Kron provides that organizations should make safety a prime precedence when accumulating and storing important quantities of knowledge. “Policies, procedures and technical controls should all be used to ensure that permissions to access such data are restricted, and remain that way,” he provides.
Other Recent Data Breaches
Thailand has witnessed a number of high-profile knowledge breaches within the latest previous.
In May 2021, Asia Assistance, a subsidiary of Paris-based multinational insurance coverage firm AXA, was hit by a ransomware assault. The Avaddon group took accountability for the assault and claimed on its leak website that it had stolen 3TB of delicate knowledge from AXA’s Asian operations. The assault notably affected its IT operations in Thailand, Malaysia, Hong Kong and the Philippines.

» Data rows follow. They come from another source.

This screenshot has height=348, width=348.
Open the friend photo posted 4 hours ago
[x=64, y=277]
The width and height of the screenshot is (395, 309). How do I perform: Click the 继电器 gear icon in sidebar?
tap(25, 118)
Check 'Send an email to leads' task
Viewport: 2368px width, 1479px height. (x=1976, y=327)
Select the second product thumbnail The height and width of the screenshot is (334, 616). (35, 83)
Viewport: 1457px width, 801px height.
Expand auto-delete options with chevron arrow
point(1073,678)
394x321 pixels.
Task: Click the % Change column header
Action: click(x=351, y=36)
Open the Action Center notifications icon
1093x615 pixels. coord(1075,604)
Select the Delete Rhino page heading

In August, Bangkok Airways confirmed an information breach that apparently compromised personally identifiable info of an unspoken variety of passengers. The LockBit ransomware gang claimed credit score for the assault (see: Bangkok Airways Execs Apologize for Data Breach).
Thailand in 2020 fell 9 locations, to the forty fourth place, on the International Telecommunication Union’s Global Cybersecurity Index, in comparison with 2019.
At least 200 items of essential info infrastructure, throughout seven sectors, urgently must undertake measures to safeguard the nation in opposition to cyberattacks, information company Bangkok Post reported, citing Thailand’s National Cyber Security Agency.